Suara langkah kaki kecil terdengar serempak di halaman SDIT Permata, Senin pagi (10/11/2025). Di bawah langit cerah Surabaya, ratusan siswa berdiri rapi dengan wajah penuh semangat. Hari itu, mereka bukan sekadar mengikuti kegiatan sekolah, tetapi sedang belajar meneladani arti perjuangan sesungguhnya dalam Peringatan Hari Pahlawan yang mengusung tema “Pahlawanku Teladanku, Terus Bergerak, Melanjutkan Perjuangan.”
Tepat pukul 07.00 WIB, upacara bendera dimulai. Petugas dari siswa kelas 4A tampil percaya diri menjalankan tugasnya, sementara seluruh peserta mengikuti dengan khidmat. Kepala SDIT Permata, Ustadzah Amilud Dinul Qoyyimah, S.Pd, bertindak sebagai pembina upacara dan menyampaikan pesan yang menggetarkan hati.

“Bangsa yang besar adalah bangsa yang selalu meneladani jasa pahlawannya,” kutip beliau dari Bung Karno. Kalimat itu bergema di antara barisan siswa yang berdiri tegap, seakan mengingatkan bahwa semangat perjuangan tak boleh padam, bahkan di tengah zaman yang serba modern ini.
Setelah upacara, suasana berubah lebih riang. Sekolah memberikan penghargaan kepada Duta Kebersihan dari tiap jenjang kelas 1–6. Wajah-wajah bangga terpancar dari para penerima penghargaan yang telah menjadi teladan dalam menjaga kebersihan sekolah. Penghargaan ini bukan sekadar simbol, tapi juga ajakan agar setiap siswa berperan aktif menjaga lingkungan yang bersih dan sehat.

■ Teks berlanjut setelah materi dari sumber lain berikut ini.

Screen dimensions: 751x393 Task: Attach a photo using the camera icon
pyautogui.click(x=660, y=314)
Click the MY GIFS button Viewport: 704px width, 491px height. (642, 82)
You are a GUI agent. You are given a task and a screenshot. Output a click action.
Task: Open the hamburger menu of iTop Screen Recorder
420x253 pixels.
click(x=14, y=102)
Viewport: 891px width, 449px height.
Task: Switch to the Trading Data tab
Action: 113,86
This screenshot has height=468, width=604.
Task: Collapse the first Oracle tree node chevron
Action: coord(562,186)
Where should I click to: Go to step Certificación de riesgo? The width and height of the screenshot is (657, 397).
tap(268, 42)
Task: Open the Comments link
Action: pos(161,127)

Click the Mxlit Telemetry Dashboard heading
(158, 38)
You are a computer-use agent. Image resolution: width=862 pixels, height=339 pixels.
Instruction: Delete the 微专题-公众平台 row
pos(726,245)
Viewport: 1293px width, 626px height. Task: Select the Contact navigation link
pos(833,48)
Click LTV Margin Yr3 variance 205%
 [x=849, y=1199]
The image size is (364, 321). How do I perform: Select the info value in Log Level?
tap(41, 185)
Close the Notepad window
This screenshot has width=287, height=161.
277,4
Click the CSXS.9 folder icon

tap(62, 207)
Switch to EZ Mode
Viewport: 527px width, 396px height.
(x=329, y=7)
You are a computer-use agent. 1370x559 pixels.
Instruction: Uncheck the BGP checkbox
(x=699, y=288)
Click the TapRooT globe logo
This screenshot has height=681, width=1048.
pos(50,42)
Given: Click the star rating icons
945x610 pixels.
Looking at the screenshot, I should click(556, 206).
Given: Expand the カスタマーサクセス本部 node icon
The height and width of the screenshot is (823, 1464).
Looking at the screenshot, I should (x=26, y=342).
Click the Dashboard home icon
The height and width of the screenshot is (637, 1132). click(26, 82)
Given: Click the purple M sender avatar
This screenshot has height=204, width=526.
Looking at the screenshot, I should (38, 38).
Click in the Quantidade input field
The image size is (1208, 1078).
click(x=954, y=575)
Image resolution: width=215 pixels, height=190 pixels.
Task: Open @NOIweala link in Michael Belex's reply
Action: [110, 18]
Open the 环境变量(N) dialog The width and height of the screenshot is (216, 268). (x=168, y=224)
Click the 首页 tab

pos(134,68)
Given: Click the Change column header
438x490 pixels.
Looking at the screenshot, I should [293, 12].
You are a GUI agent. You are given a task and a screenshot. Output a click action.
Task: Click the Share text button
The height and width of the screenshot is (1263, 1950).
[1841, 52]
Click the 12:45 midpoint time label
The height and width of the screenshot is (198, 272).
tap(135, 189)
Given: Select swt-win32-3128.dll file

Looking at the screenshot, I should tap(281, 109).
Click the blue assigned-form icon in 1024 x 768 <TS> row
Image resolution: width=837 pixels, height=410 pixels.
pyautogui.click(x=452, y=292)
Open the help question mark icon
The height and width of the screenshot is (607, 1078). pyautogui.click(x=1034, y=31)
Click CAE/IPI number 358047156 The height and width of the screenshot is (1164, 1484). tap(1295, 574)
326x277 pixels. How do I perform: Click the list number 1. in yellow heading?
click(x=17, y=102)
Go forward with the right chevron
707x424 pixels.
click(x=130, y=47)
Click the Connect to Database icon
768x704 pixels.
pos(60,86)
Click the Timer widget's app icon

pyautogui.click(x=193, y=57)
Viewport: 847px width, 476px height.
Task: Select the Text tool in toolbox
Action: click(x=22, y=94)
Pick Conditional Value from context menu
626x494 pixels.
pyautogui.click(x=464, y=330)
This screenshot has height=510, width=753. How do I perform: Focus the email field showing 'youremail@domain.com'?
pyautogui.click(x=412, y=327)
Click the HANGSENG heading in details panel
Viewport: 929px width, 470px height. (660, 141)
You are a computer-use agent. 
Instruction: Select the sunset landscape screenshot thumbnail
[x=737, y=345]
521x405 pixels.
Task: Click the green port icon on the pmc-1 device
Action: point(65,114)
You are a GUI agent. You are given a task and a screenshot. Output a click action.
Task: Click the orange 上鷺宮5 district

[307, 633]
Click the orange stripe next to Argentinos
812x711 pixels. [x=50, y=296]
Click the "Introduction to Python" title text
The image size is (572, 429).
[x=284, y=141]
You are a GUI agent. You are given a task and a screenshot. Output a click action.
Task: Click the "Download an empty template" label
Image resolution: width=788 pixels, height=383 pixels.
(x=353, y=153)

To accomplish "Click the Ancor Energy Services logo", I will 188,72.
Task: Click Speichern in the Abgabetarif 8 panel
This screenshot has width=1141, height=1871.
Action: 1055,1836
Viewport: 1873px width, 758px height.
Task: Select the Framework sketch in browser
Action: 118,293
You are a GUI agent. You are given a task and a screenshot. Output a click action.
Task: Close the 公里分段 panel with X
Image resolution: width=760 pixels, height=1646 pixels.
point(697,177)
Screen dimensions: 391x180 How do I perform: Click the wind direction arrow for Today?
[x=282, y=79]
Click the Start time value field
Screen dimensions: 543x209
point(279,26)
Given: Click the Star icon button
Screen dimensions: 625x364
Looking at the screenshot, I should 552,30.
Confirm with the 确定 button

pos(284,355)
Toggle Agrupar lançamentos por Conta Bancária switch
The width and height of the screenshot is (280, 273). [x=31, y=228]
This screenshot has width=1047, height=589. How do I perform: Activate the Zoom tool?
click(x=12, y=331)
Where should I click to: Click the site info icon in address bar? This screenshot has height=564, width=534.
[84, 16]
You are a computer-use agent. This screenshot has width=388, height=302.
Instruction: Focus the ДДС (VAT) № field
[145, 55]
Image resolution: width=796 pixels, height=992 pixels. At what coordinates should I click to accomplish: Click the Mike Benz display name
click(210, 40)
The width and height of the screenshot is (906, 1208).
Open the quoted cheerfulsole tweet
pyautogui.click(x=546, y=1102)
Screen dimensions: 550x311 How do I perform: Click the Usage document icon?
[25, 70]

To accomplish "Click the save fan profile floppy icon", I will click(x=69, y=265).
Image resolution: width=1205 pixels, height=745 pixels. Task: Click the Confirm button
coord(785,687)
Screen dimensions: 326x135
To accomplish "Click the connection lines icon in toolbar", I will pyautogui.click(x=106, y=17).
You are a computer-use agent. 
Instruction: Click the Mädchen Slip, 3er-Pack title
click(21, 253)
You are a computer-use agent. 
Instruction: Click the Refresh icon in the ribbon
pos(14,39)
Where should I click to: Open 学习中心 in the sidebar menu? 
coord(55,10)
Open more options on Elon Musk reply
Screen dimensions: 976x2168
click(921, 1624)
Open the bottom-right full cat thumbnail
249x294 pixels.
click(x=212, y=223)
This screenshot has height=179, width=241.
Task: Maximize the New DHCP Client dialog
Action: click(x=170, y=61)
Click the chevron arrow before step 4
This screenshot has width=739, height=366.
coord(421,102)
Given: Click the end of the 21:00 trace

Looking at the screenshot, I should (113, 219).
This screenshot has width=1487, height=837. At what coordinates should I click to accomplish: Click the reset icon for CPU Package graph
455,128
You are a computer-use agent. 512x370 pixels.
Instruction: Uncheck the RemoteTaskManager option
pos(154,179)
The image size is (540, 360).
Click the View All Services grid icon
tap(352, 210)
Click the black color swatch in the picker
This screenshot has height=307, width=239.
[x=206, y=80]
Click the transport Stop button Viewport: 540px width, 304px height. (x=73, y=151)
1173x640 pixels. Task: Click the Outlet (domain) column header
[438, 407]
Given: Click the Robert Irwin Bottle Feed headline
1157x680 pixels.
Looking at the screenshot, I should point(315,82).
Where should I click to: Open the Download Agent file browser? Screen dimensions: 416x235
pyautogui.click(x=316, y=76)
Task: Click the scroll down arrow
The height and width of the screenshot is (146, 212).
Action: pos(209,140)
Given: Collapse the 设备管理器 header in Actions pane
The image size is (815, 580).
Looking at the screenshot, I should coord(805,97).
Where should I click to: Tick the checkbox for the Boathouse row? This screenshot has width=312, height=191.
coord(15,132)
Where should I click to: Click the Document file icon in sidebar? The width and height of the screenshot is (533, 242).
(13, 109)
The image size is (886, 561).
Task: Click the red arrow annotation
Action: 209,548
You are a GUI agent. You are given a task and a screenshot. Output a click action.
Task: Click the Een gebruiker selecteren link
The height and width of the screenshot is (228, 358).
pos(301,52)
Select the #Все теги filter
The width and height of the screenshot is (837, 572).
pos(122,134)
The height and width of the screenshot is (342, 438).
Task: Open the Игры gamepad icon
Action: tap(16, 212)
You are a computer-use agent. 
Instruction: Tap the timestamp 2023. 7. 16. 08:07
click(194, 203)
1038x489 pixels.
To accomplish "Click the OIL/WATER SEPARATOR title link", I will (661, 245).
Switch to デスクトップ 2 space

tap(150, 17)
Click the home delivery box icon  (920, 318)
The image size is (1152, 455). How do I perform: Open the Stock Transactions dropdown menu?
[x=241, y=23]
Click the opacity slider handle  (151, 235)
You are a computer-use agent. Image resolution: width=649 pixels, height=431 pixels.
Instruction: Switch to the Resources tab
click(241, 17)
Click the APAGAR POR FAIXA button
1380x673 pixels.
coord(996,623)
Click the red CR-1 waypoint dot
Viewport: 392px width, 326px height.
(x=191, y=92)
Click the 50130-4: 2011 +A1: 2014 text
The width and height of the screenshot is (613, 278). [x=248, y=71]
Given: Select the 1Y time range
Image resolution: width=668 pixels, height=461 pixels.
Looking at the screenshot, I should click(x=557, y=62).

Tak berhenti di situ, seluruh siswa kemudian bergotong royong membersihkan halaman dan ruang kelas. Sapu dan tempat sampah berpindah tangan dengan cepat, tawa terdengar di antara kerja bersama — menggambarkan bagaimana semangat gotong royong bisa tumbuh dari hal sederhana.

Peringatan Hari Pahlawan di SDIT Permata tahun ini bukan hanya seremoni tahunan. Lebih dari itu, kegiatan ini menjadi ruang pembelajaran yang hidup, tempat para siswa mengenal nilai perjuangan, nasionalisme, dan kepedulian terhadap lingkungan.
“Semoga semangat para pahlawan terus menyala di hati anak-anak kita,” ujar salah satu guru pendamping penuh harap. Dan pagi itu, di halaman sekolah yang kini bersih berkilau, semangat itu benar-benar terasa hidup — tumbuh dalam jiwa generasi kecil yang kelak akan menjadi penerus perjuangan bangsa.